Store collected leaves properly: place them upright in a jar of water (like a bouquet) in a cool room, and cover the water opening with a foam plug or aluminum foil to prevent insects from falling in and drowning. For bramble stems, cut the ends at a 45° angle and change the water daily. Leaves stored this way stay fresh for three to four days. Never add sugar or fertilizers to the water – these can be toxic.

If you must use the refrigerator, wrap leaves loosely in a damp paper towel inside a crisper drawer. Do not seal them airtight; they need some airflow to avoid fermentation.

Mistake #7: Overlooking Hydration Beyond Leaves

Stick insects obtain most of their water from fresh leaves, but they also drink from water droplets on foliage. In a dry enclosure, they can become dehydrated, leading to difficulty during molting. Dehydrated nymphs may get stuck in their old exoskeleton and die.

Misting is essential for many species. Use a spray bottle to lightly mist the leaves and enclosure walls once daily (or more often in low‑humidity homes). The insects will drink the droplets. However, avoid over‑saturating the substrate, which can encourage mold. Some keepers offer a shallow water dish with a wick or sponge – but be careful, as nymphs can drown. A simple daily misting is usually sufficient.

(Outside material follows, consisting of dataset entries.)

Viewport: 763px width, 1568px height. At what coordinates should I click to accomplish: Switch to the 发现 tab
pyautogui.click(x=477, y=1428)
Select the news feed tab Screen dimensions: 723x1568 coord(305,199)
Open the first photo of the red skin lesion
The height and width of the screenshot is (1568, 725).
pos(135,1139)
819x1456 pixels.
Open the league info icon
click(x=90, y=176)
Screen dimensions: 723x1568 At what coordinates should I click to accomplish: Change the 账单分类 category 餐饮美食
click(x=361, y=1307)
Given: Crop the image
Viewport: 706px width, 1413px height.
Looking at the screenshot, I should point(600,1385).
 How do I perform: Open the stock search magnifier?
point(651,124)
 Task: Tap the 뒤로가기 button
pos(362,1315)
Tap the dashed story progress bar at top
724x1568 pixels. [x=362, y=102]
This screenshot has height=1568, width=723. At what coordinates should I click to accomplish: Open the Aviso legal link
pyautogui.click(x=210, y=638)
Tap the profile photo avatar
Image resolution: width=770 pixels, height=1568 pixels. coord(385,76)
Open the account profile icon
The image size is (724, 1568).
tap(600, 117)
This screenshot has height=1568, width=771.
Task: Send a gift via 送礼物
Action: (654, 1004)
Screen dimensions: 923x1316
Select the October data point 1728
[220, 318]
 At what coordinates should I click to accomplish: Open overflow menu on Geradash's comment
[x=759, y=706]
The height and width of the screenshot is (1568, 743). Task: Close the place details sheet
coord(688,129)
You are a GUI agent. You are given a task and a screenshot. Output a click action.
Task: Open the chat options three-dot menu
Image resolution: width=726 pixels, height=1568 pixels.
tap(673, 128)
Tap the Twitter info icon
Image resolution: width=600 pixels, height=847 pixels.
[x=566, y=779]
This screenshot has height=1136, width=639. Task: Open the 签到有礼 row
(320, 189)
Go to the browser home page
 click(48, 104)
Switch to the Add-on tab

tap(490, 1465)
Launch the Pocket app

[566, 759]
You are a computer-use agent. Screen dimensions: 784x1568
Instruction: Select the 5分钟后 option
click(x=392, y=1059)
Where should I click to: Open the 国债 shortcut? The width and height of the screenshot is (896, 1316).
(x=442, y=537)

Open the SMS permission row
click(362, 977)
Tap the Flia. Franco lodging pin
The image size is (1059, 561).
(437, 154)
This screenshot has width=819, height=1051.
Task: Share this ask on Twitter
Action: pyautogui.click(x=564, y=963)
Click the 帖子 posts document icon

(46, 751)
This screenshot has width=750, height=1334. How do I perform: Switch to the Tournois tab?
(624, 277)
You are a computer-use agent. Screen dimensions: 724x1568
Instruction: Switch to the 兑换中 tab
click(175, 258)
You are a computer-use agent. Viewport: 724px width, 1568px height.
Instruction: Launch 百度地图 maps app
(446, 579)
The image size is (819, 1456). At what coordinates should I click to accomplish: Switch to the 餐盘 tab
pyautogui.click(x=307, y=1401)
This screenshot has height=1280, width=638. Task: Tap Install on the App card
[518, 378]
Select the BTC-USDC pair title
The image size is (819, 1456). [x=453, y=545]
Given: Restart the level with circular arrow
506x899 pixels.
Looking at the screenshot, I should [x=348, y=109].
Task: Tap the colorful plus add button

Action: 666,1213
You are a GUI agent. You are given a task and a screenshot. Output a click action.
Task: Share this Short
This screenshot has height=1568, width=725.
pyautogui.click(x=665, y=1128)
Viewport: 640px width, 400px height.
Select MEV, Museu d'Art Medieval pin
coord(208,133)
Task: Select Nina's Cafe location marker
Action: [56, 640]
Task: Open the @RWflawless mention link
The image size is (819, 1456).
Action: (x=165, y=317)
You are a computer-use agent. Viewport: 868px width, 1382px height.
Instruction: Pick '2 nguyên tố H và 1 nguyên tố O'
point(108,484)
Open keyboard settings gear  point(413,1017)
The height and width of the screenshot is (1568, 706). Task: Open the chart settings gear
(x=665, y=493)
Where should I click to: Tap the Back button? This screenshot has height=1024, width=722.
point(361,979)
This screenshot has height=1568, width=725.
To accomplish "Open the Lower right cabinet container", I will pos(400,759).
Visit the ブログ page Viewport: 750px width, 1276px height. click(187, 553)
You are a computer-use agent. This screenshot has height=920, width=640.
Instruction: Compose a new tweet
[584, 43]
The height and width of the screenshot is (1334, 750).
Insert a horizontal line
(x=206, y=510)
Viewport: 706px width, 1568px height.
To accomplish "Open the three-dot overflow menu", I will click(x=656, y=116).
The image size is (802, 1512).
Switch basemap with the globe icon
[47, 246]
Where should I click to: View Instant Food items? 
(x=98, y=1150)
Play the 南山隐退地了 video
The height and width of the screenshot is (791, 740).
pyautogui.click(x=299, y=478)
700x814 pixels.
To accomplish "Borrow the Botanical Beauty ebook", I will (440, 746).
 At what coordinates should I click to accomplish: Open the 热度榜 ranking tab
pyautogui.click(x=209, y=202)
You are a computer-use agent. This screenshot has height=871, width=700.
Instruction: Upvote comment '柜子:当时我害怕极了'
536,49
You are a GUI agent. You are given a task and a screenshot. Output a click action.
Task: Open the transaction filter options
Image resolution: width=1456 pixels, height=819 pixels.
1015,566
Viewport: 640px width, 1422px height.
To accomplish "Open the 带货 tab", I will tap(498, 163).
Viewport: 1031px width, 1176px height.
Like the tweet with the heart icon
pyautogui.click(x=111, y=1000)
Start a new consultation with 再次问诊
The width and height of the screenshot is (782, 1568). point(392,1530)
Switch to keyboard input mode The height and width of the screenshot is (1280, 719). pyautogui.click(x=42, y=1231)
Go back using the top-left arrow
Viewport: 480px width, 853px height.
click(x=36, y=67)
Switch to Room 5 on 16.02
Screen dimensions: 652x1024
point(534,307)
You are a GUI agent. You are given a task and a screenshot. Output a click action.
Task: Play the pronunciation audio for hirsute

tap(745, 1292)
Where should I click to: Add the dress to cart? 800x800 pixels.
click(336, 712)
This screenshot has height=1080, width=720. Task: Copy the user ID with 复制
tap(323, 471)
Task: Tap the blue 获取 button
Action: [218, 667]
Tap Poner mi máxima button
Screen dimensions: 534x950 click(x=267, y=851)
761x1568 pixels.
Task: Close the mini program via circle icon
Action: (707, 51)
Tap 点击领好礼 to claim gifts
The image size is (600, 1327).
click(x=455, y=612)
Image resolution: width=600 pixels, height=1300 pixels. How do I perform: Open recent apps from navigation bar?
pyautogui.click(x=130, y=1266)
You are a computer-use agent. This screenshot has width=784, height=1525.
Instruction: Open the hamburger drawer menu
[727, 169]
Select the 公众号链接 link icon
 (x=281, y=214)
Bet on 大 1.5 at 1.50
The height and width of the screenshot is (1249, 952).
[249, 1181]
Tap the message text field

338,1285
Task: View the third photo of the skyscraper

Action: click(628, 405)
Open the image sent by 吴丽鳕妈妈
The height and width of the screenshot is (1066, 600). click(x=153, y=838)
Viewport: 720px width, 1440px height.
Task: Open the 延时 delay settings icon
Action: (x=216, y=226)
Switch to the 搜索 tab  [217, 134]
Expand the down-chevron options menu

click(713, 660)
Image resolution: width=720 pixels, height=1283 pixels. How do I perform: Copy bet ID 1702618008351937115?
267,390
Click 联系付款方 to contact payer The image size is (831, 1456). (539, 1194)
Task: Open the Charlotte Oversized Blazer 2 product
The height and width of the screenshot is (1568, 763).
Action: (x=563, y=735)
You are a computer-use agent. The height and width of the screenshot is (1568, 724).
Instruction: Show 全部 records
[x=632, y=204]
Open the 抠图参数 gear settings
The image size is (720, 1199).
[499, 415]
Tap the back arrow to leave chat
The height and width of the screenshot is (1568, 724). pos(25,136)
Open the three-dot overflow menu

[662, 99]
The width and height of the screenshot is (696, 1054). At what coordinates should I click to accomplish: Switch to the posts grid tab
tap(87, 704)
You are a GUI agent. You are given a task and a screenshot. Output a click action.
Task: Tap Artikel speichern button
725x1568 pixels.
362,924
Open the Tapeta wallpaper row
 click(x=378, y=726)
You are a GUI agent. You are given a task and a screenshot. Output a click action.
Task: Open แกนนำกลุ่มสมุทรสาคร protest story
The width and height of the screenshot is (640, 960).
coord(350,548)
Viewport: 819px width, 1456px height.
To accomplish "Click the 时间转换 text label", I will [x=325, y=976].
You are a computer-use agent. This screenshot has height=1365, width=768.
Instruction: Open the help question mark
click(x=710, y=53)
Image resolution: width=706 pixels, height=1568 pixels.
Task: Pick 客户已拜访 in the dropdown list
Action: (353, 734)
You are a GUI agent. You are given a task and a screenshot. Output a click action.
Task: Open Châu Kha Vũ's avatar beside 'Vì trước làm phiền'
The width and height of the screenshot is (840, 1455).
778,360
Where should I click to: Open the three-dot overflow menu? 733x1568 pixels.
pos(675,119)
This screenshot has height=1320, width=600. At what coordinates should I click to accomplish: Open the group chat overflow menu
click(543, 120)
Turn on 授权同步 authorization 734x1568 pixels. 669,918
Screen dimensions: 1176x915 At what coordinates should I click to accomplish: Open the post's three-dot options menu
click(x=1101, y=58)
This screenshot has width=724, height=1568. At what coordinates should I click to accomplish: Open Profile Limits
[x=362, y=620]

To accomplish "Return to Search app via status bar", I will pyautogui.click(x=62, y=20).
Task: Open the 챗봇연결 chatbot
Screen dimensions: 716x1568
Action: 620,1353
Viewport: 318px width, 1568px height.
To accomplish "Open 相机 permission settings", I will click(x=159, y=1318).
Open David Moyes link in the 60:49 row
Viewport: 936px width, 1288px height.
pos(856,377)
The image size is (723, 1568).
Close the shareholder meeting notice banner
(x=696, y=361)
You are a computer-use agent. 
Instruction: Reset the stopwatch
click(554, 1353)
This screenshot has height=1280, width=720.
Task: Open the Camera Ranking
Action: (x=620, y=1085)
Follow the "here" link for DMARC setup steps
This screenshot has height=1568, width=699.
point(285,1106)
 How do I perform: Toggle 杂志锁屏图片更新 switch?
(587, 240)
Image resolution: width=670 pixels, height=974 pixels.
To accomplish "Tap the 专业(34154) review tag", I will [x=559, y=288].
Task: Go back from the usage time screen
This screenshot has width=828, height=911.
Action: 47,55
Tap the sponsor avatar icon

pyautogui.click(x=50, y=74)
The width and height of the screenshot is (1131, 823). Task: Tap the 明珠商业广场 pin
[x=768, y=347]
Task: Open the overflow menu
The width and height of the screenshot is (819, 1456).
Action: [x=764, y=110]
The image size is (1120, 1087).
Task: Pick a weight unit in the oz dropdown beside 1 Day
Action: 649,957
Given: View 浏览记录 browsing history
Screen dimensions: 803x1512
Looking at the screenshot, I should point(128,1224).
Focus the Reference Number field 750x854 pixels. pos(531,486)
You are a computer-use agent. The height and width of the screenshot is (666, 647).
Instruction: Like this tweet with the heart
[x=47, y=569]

Signs of dehydration include sluggish movement, refusal to eat, and a shriveled abdomen. If you see these, increase misting and check that the leaves are not wilted.

Additional Best Practices for a Healthy Colony

Beyond food choices, a few husbandry details make the difference between mediocre and outstanding results.

Enclosure Hygiene

Remove droppings and uneaten leaf debris weekly. Feces can harbor bacteria that cause disease. Clean the enclosure with hot water and a mild vinegar solution (no soap residue). A clean environment reduces stress and disease transfer.

Observing Feeding Behavior

Watch your insects feed. Healthy stick insects grasp a leaf edge and begin chewing steadily. If they ignore fresh leaves for more than 12 hours, check the plant type, leaf freshness, and enclosure temperature. Some species feed only at night, so checking in the morning may show little activity.

Handling and Stress

Frequent handling stresses insects and can cause them to drop legs or refuse food. Handle only when necessary for enclosure cleaning or health checks. If you need to move individuals, coax them onto a soft brush or leaf rather than grabbing them.

External Resources for Deeper Knowledge

For species‑specific dietary lists and care sheets, consult the Phasmida Species File, a comprehensive taxonomic database. The Amateur Entomologists’ Society publishes guides on rearing stick insects. For scientific background on leaf chemistry and insect nutrition, see the review by Chen & Liu (2022) on phytochemical defense in phasmids (open access). Local herpetological or invertebrate societies often run workshops on feeder plant cultivation.

By internalizing these feeding principles – correct plant species, proper portions, seasonal planning, chemical‑free sourcing, variety, storage, and hydration – you can avoid the mistakes that plague many new keepers. Your stick insects will reward you with robust growth, successful molts, and even parthenogenetic egg‑laying (in many species) that allows you to sustain a colony for years. Careful feeding is the foundation of stick insect success; get it right, and the rest becomes straightforward.